[JGB-257]
Toute élévation du type « homme » a été jusqu’à présent...
Toute élévation du type « homme » a été jusqu’à présent l’œuvre d’une société aristocratique — et il en sera toujours ainsi, l’œuvre d’une société qui a foi en une longue succession dans la hiérarchie, en une accentuation des différences de valeur d’homme à homme, et qui a besoin de l’esclavage dans un sens ou dans un autre. Sans le sentiment de la distance, tel qu’il se dégage de la différence profonde des classes, du regard scrutateur et hautain que la classe dirigeante jette sans cesse sur ses sujets et ses instruments, sans l’habitude de commandement et d’obéissance, tout aussi constante dans cette caste, une habitude qui pousse à tenir à distance et à opprimer, cet autre sentiment plus mystérieux n’aurait pu se développer, ce désir toujours nouveau d’augmenter les distances dans l’intérieur de l’âme même, ce développement de conditions toujours plus hautes, plus rares, plus lointaines, plus larges, plus démesurées, bref l’élévation du type « homme », le perpétuel « art de se vaincre soi-même » pour employer une formule morale en un sens supra-moral.
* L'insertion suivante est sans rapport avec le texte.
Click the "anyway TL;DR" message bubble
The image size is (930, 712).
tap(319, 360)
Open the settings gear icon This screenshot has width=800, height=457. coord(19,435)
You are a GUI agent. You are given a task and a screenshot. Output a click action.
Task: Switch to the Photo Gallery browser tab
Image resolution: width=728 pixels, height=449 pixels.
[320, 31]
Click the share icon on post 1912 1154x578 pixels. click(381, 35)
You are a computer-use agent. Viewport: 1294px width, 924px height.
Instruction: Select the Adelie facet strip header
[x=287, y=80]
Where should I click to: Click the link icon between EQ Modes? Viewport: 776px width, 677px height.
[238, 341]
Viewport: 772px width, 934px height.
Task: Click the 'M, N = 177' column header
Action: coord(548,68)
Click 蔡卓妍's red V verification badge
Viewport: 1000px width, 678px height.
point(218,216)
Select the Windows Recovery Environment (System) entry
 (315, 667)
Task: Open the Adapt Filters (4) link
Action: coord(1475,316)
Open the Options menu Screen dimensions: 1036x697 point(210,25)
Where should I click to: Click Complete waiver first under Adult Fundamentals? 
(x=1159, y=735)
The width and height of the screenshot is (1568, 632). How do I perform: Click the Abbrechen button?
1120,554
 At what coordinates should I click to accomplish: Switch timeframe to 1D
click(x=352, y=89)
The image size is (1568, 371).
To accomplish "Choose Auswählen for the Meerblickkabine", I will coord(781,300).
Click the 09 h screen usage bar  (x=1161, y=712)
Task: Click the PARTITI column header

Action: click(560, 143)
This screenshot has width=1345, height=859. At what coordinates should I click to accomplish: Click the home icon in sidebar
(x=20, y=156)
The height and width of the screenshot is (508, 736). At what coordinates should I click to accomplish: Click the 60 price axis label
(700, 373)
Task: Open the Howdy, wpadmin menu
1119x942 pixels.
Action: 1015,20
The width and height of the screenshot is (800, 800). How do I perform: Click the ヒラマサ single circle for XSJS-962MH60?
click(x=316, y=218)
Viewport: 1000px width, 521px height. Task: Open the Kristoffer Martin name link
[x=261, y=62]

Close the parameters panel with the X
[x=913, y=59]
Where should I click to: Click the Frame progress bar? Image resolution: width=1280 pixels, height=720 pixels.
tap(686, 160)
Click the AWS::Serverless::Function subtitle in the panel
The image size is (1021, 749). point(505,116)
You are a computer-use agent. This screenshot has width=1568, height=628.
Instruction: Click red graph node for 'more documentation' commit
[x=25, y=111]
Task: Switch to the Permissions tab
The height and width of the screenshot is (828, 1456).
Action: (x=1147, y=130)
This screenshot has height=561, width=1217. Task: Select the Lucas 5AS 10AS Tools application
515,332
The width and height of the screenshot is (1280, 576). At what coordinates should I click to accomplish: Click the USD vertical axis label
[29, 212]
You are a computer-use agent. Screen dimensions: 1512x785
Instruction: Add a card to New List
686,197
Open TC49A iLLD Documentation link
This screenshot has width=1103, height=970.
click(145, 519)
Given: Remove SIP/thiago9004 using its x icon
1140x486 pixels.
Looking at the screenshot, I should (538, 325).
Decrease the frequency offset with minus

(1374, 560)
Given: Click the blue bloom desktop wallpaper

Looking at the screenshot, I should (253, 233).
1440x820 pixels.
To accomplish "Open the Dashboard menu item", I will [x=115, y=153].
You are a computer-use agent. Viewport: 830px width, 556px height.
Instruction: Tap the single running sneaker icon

Sans doute, il ne faut pas se faire d’illusions humanitaires sur l’histoire des origines d’une société aristocratique (qui est la condition pour l’élévation du type « homme »). La vérité est dure. Disons-le sans ambage, montrons comment jusqu’ici a débuté sur terre toute civilisation élevée. Des hommes d’une nature restée naturelle, des barbares dans le sens le plus redoutable du mot, des hommes de proie en possession d’une force de volonté et d’un désir de puissance encore inébranlés se sont jetés sur des races plus faibles, plus policées, plus pacifiques, peut-être commerçantes ou pastorales, ou encore sur des civilisations amollies et vieillies, chez qui les dernières forces vitales s’éteignaient dans un brillant feu d’artifice d’esprit et de corruption. La caste noble fut à l’origine toujours la caste barbare. Sa supériorité ne résidait pas tout d’abord dans sa force physique, mais dans sa force psychique. Elle se composait d’hommes plus complets (ce qui a tous les degrés, revient à dire, des « bêtes plus complètes »).